Bill Title: Hospice care; authorize to be provided to persons who are not terminally ill under certain circumstances.

Spectrum: Partisan Bill (Democrat 1-0)

Status: (Failed) 2021-02-02 - Died In Committee [HB910 Detail]

Download: Mississippi-2021-HB910-Introduced.html

MISSISSIPPI LEGISLATURE

2021 Regular Session

To: Public Health and Human Services

By: Representative Banks

House Bill 910

AN ACT TO AMEND SECTIONS 41-85-3, 41-85-7, 41-85-11 AND 41-85-17, MISSISSIPPI CODE OF 1972, TO PROVIDE THAT THE STATE DEPARTMENT OF HEALTH MAY AUTHORIZE HOSPICE LICENSEES TO PROVIDE HOSPICE SERVICES TO INDIVIDUALS WHO ARE NOT TERMINALLY ILL BUT WHO CAN BENEFIT FROM PALLIATIVE CARE AND SUPPORTIVE CARE SERVICES, IF SUCH EXPANSION OF THE MINIMUM QUALIFICATIONS OF INDIVIDUALS WHO ARE ELIGIBLE TO RECEIVE HOSPICE SERVICES IS APPROVED BY THE UNITED STATES CENTERS FOR MEDICARE AND MEDICAID SERVICES; AND FOR RELATED PURPOSES.

     BE IT ENACTED BY THE LEGISLATURE OF THE STATE OF MISSISSIPPI:

     SECTION 1.  Section 41-85-3, Mississippi Code of 1972, is amended as follows:

     41-85-3.  When used in this chapter, unless the context otherwise requires:

          (a)  "Autonomous" means a separate and distinct operational entity which functions under its own administration and bylaws, either within or independently of a parent organization.

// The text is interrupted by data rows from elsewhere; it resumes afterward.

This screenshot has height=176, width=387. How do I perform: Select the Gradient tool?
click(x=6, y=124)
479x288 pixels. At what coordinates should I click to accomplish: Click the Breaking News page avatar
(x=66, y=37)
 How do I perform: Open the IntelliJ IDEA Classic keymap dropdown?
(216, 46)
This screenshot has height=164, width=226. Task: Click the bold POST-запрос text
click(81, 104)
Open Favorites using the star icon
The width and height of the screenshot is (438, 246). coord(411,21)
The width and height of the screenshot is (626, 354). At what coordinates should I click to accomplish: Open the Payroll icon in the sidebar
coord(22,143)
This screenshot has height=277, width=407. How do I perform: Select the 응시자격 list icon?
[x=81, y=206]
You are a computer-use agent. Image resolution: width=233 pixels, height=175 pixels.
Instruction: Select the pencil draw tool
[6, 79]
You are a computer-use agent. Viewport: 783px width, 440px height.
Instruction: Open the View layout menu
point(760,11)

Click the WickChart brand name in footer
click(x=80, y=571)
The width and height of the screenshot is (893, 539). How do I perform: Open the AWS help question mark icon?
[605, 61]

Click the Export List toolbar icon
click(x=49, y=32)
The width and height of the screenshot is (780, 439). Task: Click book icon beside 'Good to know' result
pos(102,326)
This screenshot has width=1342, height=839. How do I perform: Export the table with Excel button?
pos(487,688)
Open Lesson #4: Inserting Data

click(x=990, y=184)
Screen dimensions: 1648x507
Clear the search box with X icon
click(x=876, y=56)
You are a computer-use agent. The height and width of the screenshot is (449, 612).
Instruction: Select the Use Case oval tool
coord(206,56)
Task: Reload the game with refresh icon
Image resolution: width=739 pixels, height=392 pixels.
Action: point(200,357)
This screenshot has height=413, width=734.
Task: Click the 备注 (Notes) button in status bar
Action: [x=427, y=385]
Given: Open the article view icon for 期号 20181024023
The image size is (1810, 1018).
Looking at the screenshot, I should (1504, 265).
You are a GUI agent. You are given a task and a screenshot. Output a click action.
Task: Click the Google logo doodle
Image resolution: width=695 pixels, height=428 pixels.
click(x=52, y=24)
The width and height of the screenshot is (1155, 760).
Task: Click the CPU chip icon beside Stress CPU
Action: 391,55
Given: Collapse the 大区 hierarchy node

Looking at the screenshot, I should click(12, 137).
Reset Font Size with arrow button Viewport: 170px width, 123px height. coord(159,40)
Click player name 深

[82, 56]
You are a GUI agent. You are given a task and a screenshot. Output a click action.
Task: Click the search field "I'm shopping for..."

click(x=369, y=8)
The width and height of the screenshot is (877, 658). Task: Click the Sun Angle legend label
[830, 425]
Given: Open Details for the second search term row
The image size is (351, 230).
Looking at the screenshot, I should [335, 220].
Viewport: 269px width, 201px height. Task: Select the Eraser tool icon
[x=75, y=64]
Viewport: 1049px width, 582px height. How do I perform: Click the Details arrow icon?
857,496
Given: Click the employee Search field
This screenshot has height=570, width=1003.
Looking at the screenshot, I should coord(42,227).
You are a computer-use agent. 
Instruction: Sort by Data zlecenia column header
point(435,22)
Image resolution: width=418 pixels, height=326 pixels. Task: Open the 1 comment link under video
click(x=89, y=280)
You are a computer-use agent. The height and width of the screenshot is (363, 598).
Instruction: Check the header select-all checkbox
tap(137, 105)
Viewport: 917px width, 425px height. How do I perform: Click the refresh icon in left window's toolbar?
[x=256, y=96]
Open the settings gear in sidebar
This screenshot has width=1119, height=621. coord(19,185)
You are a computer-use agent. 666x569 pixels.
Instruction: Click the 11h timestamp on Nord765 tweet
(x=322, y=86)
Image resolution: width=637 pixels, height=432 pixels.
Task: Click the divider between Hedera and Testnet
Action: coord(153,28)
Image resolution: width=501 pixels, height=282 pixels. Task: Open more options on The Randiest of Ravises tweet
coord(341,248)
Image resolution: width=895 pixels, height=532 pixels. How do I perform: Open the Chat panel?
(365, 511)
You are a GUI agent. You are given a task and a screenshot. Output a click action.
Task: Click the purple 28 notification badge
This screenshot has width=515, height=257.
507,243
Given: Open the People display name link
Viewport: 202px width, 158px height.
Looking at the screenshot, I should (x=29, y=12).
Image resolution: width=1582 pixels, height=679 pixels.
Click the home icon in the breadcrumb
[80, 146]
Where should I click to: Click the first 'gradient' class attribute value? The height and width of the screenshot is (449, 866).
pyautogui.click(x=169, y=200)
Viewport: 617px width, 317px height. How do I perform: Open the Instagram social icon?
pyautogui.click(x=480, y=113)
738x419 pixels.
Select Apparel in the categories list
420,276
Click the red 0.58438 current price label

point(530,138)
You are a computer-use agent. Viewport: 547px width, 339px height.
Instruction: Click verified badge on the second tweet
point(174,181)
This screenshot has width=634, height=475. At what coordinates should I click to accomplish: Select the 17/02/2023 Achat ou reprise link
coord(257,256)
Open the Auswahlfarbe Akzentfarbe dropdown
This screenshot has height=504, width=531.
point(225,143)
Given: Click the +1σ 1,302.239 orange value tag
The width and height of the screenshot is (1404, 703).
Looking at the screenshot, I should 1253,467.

          (b)  "Department" means the Mississippi Department of Health.

          (c)  "Freestanding hospice" means a hospice that is not a part of any other type of health care provider.

          (d)  "Hospice" means an autonomous, centrally administered, nonprofit or profit, medically directed, nurse-coordinated program providing a continuum of home, outpatient and homelike inpatient care for not less than four (4) terminally ill patients or other authorized patients and their families.  It employs a hospice care team to assist in providing palliative and supportive care to meet the special needs arising out of the physical, emotional, spiritual, social and economic stresses which are experienced during the final stages of illness and during dying and bereavement.  This care is available twenty-four (24) hours a day, seven (7) days a week, and is provided on the basis of need regardless of inability to pay.

          (e)  "Hospice care team" means an interdisciplinary team which is a working unit composed by the integration of the various helping professions and lay persons providing hospice care.  Such team shall, as a minimum, consist of a licensed physician, a registered nurse, a social worker, a member of the clergy or a counselor and volunteers.

          (f)  "Hospice services" means items and services furnished to an individual by a hospice, or by others under arrangements with such a hospice program.

          (g)  "Medically directed" means that the delivery of medical care is directed by a licensed physician who is employed by the hospice for the purpose of providing ongoing palliative care as a participating care giver on the hospice care team.

          (h)  "Other authorized patient" means an individual who is not terminally ill but who can benefit from palliative care and supportive care services and who are authorized by the department under Section 41-85-7(2) to receive hospice services.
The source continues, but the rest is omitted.